There are a lot things the government could do to address this. Tax incentives for companies allowing remote work (full remote, not just hybrid, which still requires you to live near the office), higher business rates for offices in places where housing is expensive, move flights out of Heathrow (it’s completely ludicrous that it’s cheaper to get a train from Bristol or Manchester and then fly to the US or Canada from Heathrow than to use the local airport), better rail connections to airports and cities, and so on.
The second big thing is that the buy-to-let push to treat a second home as an alternative to a pension has left a load of private landlords unable to actually afford to be landlords. They got mortgages at 1-2%, assuming rental income at 3-5% which would cover costs and make some profit. Now mortgage payments are 4-5%: more than rent.
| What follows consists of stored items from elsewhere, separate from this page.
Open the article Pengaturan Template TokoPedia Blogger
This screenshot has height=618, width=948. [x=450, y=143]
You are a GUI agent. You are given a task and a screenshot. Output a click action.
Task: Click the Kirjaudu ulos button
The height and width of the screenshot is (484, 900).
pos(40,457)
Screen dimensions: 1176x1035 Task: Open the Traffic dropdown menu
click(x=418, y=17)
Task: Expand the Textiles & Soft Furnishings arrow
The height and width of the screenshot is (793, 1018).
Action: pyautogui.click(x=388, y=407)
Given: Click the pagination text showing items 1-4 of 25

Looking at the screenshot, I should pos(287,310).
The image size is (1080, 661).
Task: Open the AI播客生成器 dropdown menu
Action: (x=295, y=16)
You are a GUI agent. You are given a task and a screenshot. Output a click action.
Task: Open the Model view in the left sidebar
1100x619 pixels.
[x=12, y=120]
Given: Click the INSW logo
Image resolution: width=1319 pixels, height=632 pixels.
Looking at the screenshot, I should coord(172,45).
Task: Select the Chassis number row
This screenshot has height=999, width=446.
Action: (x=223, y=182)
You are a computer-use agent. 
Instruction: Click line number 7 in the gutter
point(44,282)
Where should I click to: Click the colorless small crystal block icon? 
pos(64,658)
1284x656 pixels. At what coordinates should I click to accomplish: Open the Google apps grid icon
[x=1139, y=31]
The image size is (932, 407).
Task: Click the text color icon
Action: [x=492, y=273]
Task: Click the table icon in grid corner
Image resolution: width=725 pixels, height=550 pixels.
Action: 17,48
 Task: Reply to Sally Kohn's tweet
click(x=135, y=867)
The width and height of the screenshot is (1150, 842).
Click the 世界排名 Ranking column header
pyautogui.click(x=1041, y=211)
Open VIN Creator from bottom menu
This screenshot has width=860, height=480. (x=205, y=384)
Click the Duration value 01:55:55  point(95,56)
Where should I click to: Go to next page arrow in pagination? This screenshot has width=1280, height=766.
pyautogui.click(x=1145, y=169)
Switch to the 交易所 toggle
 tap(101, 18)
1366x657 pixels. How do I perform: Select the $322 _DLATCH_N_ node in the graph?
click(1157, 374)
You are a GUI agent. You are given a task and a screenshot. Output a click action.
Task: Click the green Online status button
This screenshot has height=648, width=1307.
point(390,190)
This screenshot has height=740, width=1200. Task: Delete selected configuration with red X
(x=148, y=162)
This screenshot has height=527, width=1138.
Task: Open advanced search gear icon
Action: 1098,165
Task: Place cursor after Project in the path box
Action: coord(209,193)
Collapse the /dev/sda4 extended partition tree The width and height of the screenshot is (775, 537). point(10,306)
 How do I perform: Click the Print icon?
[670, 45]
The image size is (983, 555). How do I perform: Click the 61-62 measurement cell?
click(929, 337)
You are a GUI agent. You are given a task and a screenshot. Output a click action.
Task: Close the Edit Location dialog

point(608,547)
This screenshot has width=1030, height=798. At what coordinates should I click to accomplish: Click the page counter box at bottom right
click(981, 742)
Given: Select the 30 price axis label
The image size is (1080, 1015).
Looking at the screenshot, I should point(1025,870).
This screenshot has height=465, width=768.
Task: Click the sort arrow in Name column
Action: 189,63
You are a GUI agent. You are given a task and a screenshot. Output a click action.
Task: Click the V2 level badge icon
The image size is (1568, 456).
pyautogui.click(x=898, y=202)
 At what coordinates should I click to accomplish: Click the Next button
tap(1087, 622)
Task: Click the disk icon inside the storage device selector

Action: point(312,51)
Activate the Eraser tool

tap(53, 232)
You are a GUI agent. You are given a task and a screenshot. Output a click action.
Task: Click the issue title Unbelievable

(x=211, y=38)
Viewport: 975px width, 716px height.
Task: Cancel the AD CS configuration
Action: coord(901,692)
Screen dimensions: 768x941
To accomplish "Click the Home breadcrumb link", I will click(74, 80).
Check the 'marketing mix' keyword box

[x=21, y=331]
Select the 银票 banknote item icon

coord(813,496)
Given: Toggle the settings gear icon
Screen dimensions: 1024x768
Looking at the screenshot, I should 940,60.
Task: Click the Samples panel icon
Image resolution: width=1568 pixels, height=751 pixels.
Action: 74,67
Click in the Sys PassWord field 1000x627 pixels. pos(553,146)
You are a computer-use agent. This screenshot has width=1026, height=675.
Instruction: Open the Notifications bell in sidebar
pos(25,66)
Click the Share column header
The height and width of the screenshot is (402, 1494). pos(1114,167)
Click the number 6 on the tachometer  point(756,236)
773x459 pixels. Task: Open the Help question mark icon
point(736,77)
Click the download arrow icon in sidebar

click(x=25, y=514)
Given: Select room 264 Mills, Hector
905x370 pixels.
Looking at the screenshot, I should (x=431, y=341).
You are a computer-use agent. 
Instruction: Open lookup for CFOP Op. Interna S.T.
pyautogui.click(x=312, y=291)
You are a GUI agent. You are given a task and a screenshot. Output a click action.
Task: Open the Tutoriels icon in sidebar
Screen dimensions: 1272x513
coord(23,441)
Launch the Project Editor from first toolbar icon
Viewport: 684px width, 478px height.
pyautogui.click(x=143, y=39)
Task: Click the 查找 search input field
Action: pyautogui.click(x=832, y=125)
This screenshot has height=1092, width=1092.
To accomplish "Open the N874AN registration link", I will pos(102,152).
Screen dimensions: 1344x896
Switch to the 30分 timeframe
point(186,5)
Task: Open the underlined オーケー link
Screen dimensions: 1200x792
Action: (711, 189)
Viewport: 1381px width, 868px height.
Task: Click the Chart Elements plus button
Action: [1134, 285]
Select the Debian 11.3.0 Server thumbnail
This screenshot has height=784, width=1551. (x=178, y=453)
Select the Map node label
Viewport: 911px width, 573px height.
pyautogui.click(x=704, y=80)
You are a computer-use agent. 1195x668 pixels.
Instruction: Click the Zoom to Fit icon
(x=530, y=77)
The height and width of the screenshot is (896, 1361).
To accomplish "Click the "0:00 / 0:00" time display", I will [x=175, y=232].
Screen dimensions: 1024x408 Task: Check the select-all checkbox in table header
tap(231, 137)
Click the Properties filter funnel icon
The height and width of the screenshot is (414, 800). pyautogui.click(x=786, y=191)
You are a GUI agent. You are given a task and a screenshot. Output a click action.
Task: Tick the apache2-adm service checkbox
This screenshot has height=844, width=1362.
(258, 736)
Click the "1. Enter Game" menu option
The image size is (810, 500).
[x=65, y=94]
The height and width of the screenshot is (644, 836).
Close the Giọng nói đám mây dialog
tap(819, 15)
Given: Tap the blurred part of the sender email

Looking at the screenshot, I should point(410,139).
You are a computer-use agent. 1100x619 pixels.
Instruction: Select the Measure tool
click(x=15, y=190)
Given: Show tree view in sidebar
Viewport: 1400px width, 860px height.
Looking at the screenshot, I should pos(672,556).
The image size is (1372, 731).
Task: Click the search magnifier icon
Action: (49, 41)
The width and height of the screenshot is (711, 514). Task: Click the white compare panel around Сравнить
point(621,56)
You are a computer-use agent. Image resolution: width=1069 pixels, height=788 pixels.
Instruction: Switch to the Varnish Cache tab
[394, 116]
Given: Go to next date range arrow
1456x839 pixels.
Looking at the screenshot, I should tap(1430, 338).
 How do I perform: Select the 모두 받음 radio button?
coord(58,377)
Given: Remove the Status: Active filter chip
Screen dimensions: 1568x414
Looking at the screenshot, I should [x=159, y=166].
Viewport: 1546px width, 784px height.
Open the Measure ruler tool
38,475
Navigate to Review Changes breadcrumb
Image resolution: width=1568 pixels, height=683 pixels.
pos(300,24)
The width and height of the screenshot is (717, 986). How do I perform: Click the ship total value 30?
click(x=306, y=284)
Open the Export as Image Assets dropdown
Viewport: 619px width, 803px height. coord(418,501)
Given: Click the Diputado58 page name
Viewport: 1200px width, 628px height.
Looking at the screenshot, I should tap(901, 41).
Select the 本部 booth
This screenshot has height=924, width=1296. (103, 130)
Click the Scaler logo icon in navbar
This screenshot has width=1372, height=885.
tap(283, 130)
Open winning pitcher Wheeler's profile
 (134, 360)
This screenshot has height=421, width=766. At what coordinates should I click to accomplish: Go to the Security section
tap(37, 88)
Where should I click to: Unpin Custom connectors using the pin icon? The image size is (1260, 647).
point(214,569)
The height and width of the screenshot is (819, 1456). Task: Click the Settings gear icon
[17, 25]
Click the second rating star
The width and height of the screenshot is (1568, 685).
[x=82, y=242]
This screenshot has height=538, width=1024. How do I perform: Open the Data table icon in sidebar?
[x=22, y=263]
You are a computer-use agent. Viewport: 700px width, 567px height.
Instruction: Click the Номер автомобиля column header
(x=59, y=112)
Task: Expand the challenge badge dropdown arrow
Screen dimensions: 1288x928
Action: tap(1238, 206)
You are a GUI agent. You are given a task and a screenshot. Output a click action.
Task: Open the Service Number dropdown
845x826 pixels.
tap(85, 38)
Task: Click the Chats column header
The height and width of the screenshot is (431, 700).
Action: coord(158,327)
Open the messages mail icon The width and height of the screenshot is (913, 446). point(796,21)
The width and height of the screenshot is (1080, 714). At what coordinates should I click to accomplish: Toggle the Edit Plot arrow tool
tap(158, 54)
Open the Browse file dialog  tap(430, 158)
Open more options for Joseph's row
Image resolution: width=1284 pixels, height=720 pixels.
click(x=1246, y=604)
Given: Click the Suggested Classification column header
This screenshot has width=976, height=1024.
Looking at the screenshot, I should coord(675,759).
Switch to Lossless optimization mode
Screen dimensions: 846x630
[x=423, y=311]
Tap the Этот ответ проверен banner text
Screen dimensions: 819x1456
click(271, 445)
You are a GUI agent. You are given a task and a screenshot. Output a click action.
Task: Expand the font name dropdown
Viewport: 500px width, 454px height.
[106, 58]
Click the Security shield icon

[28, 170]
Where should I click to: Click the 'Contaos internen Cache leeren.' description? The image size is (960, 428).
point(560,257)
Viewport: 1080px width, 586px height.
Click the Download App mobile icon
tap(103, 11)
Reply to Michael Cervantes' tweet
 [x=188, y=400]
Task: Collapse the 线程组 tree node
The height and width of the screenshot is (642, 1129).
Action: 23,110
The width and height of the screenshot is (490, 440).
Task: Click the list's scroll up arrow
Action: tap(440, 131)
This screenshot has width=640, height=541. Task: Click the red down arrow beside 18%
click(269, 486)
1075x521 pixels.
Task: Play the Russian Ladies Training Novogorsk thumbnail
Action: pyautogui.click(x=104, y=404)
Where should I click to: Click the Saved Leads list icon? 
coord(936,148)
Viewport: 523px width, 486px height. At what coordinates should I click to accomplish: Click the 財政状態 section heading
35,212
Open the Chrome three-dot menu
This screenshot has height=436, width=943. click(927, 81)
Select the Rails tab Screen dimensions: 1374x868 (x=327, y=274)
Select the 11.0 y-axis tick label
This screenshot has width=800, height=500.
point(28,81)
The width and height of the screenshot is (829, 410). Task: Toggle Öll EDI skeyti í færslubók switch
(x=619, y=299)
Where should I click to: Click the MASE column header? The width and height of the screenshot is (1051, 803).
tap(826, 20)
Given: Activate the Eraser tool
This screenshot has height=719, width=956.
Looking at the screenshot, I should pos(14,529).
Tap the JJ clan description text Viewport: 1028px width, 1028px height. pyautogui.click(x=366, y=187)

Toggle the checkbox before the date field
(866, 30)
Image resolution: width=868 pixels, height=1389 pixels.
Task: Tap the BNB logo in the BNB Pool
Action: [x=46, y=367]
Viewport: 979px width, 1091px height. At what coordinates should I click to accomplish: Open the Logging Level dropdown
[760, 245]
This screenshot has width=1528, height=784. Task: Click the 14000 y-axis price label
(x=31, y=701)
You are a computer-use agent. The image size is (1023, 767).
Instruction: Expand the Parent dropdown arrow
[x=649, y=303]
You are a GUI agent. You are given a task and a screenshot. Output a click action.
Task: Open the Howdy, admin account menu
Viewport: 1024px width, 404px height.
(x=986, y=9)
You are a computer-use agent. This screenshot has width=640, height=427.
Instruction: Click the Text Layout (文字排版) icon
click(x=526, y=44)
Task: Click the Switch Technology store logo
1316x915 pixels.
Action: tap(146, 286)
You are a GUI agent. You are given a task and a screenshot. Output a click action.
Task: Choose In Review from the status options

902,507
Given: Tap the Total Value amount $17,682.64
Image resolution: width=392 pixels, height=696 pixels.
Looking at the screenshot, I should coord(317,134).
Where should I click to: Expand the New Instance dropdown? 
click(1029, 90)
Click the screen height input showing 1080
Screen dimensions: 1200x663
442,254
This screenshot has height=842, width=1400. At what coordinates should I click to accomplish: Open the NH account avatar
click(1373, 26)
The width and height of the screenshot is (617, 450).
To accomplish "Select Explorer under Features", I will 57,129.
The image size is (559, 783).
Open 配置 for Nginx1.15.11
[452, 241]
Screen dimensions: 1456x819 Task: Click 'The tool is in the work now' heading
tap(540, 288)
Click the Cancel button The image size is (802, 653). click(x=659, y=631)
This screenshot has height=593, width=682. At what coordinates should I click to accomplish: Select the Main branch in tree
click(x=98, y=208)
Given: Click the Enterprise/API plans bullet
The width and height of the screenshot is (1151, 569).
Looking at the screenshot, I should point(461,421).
First they changed the tax rules to make interest payments come out after tax (which really just favours big landlords, because a company owning a property pays tax on profits, after mortgage interest and maintenance have been deducted). Then interest rates spiked.
This leaves landlords with two choices: put up rent, or sell. The stamp duty increase makes selling harder, as does the oversupply.
I moved away from Swansea 13 years ago. House prices have barely shifted since then, but rent has gone up a lot. There are a lot of ex-rental properties for sale but no one is buying them. Landlords aren’t expanding their portfolios and the post-2008 affordability checks mean that banks won’t lend to people even though they are paying more in rent now than they would pay in mortgage payments.
A forward-looking government would provide guaranteed loans to local authorities for replenishing social housing stocks. They would buy up a load of the cheap houses and make any that are not needed for council houses available at a fair (below market) rate and provide downward pressure on the rental prices.